• What the exercise asks: From the entries below, extract every line that contains the string "with".

[Interface element entries]
-- -- --
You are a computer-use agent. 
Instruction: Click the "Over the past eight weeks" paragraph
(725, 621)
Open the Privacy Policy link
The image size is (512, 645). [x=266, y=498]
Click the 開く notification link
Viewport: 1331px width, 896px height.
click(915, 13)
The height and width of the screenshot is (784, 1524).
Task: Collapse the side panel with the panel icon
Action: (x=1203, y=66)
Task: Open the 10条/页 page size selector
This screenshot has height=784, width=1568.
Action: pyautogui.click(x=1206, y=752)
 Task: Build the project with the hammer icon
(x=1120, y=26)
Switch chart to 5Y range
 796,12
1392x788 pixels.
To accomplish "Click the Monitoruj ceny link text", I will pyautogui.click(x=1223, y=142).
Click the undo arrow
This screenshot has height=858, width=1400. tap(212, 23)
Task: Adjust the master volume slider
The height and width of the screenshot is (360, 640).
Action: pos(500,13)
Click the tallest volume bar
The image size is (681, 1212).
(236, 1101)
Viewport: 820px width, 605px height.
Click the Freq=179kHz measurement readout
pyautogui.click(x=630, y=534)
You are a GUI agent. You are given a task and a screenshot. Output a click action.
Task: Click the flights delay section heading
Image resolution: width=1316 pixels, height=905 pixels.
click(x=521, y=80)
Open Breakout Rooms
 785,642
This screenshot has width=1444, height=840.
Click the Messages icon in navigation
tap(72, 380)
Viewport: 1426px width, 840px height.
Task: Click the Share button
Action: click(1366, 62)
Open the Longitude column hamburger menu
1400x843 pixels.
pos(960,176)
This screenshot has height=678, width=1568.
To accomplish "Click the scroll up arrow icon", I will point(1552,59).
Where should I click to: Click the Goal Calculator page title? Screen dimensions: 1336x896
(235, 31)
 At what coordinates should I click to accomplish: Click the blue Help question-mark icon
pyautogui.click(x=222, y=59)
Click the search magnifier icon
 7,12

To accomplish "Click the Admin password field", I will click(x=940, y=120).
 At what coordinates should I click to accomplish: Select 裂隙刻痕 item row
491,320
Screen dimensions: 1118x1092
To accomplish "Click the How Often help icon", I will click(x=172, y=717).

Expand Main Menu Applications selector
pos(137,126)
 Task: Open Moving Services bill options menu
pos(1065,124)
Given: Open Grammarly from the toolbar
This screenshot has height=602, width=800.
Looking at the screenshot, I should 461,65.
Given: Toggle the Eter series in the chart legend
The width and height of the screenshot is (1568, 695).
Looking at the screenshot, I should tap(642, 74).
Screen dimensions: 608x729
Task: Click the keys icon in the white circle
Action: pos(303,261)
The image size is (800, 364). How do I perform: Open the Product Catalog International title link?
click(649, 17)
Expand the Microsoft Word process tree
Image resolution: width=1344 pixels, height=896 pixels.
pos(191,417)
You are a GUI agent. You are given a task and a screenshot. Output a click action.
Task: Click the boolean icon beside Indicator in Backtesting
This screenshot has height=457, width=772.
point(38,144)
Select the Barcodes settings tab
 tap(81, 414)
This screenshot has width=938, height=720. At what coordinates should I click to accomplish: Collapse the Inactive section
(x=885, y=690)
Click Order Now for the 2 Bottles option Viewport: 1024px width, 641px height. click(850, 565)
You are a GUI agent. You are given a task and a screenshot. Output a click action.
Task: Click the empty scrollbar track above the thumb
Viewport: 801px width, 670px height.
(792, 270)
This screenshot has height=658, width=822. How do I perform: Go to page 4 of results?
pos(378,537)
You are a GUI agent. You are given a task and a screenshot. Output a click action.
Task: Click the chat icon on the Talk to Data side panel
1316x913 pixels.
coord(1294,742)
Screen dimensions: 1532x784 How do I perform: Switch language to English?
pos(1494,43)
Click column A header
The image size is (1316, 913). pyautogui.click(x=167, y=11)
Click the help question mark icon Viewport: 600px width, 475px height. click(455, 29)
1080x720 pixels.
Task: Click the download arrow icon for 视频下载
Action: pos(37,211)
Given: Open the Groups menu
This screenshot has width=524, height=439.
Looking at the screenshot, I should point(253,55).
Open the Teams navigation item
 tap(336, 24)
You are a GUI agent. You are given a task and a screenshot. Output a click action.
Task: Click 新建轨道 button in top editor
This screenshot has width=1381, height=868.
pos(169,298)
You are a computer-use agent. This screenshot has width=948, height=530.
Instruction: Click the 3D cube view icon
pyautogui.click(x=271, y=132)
-- -- --
• Expected output:
Task: Collapse the side panel with the panel icon
 Task: Build the project with the hammer icon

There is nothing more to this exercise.